Available data:

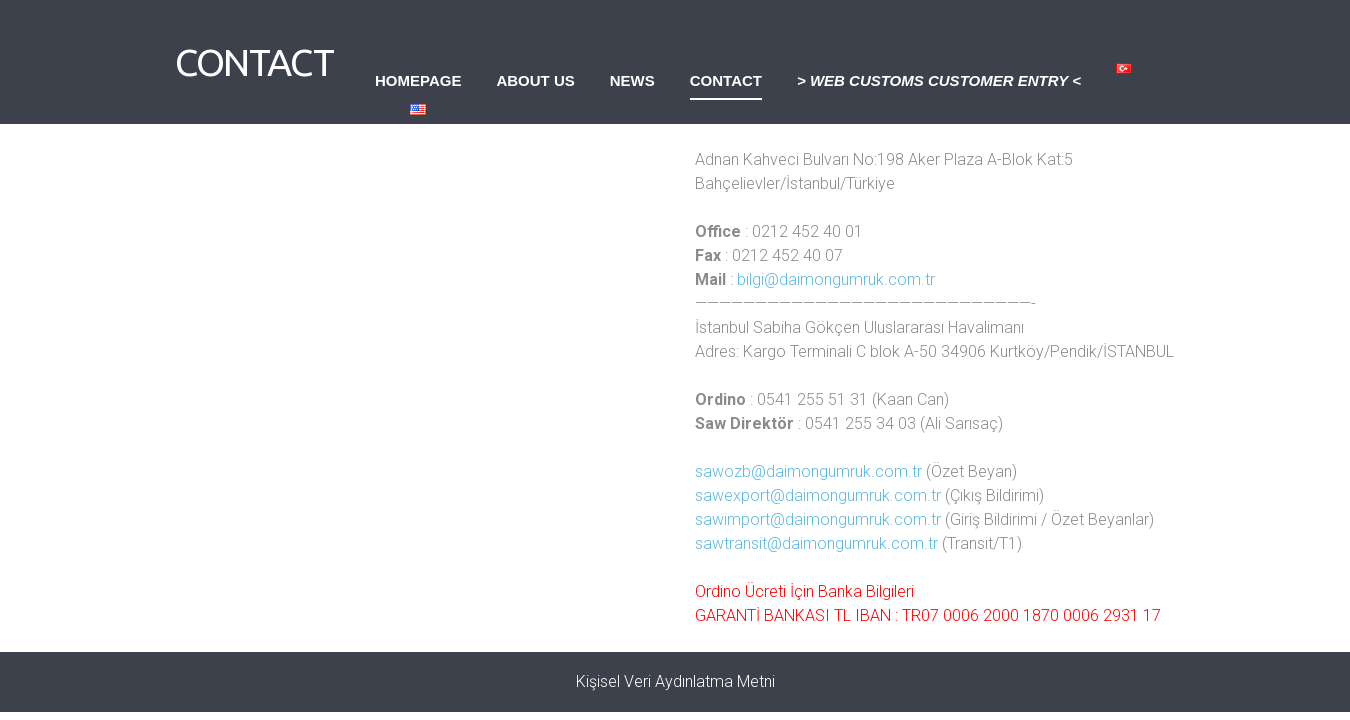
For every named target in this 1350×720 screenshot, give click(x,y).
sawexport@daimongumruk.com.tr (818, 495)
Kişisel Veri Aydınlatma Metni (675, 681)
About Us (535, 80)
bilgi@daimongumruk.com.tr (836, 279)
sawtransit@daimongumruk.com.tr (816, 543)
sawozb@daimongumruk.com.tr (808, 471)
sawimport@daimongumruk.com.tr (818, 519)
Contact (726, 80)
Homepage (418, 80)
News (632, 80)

* * *

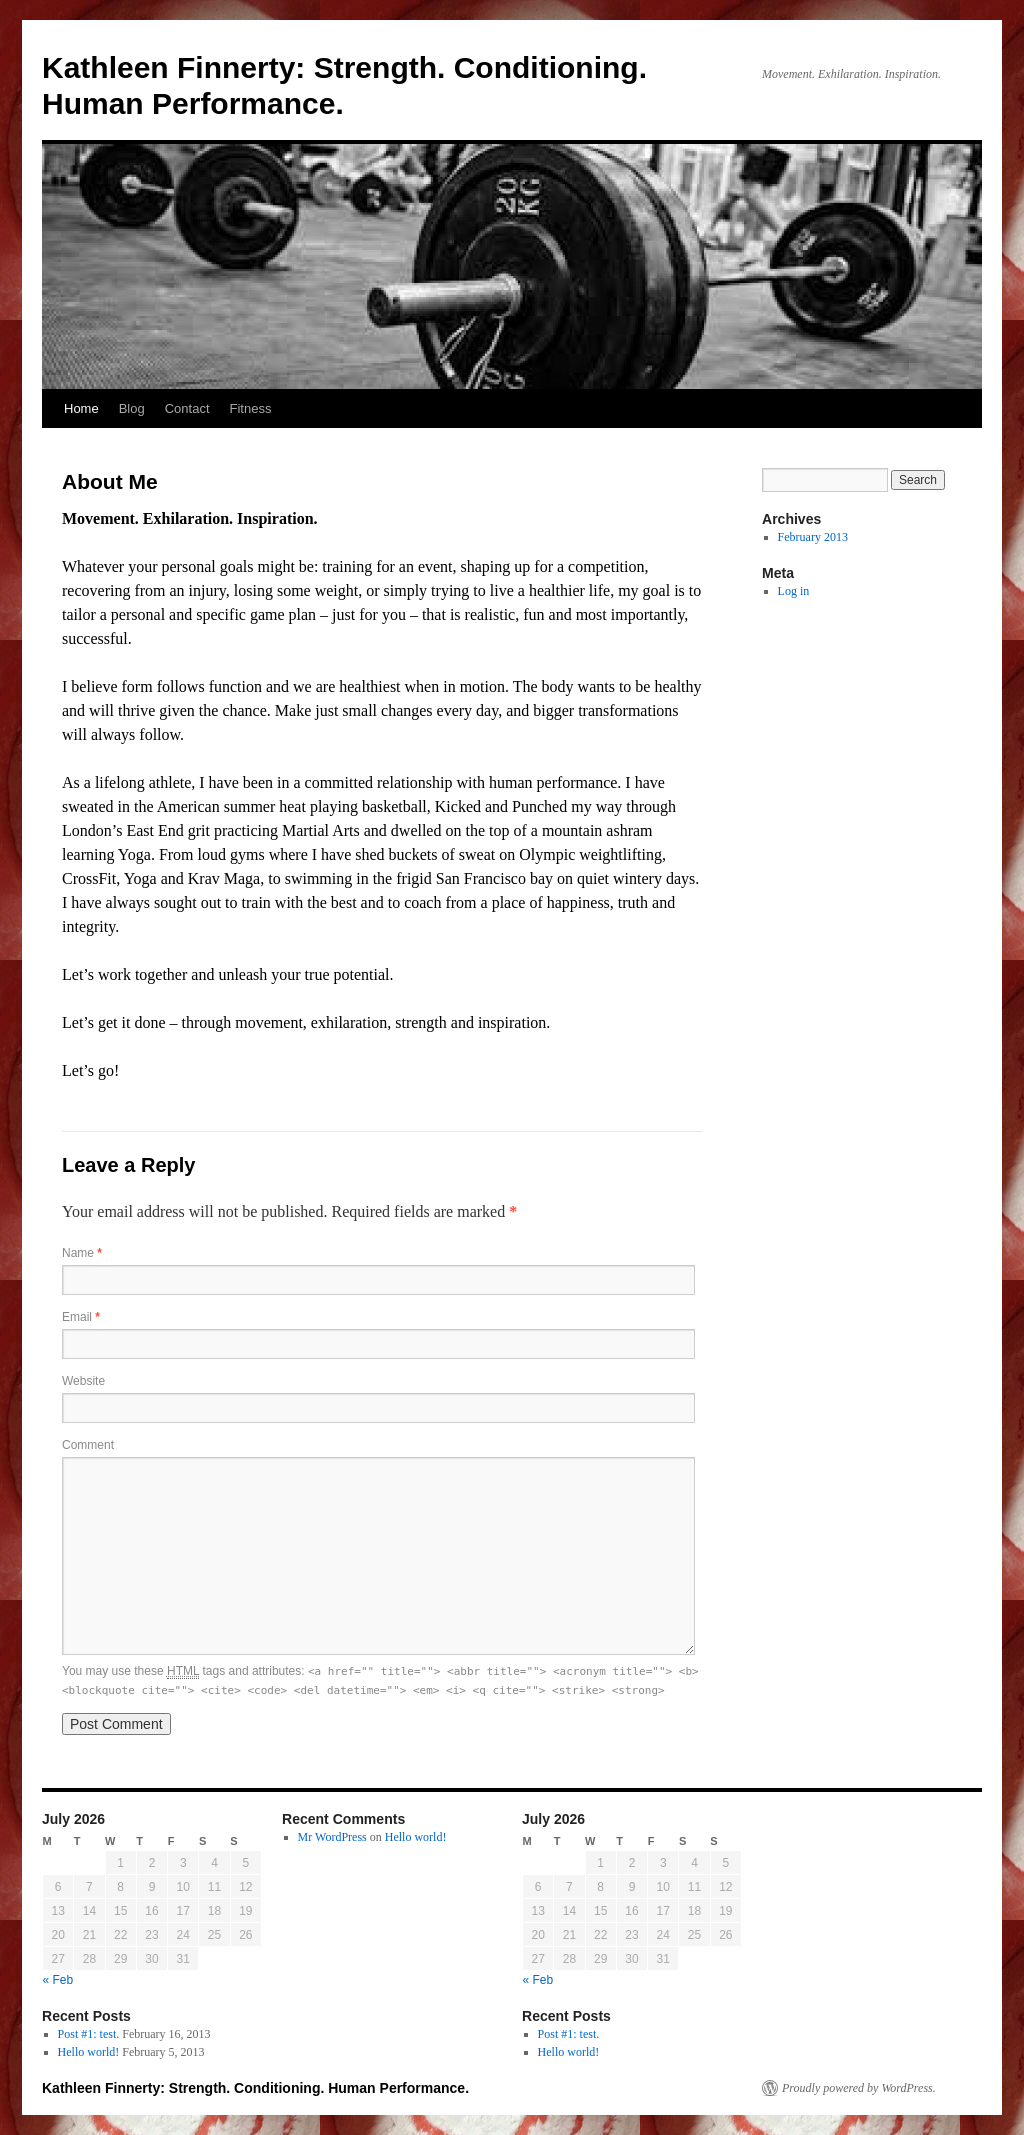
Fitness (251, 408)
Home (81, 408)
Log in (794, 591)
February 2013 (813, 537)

Task:
Gather every line from the data above that contains the string "daimongumruk".

Complete answer:
sawexport@daimongumruk.com.tr (818, 495)
bilgi@daimongumruk.com.tr (836, 279)
sawtransit@daimongumruk.com.tr (816, 543)
sawozb@daimongumruk.com.tr (808, 471)
sawimport@daimongumruk.com.tr (818, 519)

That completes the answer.